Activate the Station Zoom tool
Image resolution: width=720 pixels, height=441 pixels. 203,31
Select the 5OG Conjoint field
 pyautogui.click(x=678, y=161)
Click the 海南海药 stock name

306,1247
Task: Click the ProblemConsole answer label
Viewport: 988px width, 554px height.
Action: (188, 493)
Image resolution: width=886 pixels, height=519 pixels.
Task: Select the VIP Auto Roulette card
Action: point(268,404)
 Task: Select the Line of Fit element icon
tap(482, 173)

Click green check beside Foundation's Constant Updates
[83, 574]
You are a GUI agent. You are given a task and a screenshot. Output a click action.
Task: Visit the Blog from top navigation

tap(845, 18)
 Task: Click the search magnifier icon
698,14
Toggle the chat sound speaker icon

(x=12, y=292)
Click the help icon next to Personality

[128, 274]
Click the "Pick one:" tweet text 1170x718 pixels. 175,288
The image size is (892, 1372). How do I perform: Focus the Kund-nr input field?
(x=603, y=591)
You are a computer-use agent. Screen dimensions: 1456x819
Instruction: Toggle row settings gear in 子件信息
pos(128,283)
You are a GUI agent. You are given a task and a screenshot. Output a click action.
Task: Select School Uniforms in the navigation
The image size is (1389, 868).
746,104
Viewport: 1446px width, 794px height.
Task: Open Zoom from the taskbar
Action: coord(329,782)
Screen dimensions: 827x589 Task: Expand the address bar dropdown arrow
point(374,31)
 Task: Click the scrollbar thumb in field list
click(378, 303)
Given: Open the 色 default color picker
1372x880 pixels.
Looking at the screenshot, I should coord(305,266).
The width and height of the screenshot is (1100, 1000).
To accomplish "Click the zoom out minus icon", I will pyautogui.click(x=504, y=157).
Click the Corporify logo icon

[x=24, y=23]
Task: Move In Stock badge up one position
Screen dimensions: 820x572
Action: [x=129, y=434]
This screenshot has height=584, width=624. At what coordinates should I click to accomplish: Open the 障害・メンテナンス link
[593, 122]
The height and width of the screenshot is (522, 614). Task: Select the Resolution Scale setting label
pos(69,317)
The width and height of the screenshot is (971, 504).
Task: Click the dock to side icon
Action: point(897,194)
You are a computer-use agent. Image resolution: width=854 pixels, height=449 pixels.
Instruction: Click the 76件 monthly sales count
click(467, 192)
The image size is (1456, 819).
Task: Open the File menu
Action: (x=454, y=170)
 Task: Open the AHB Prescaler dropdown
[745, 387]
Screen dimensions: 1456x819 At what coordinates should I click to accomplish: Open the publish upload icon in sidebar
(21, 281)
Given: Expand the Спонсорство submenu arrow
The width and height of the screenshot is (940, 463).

Task goal.
Starting at the line that contains "Task: Click the ProblemConsole answer label", reproduce each item line unchanged, and stop after the line that contains "pos(128,283)".

Output for this task.
Task: Click the ProblemConsole answer label
Viewport: 988px width, 554px height.
Action: (188, 493)
Image resolution: width=886 pixels, height=519 pixels.
Task: Select the VIP Auto Roulette card
Action: point(268,404)
 Task: Select the Line of Fit element icon
tap(482, 173)

Click green check beside Foundation's Constant Updates
[83, 574]
You are a GUI agent. You are given a task and a screenshot. Output a click action.
Task: Visit the Blog from top navigation

tap(845, 18)
 Task: Click the search magnifier icon
698,14
Toggle the chat sound speaker icon

(x=12, y=292)
Click the help icon next to Personality

[128, 274]
Click the "Pick one:" tweet text 1170x718 pixels. 175,288
The image size is (892, 1372). How do I perform: Focus the Kund-nr input field?
(x=603, y=591)
You are a computer-use agent. Screen dimensions: 1456x819
Instruction: Toggle row settings gear in 子件信息
pos(128,283)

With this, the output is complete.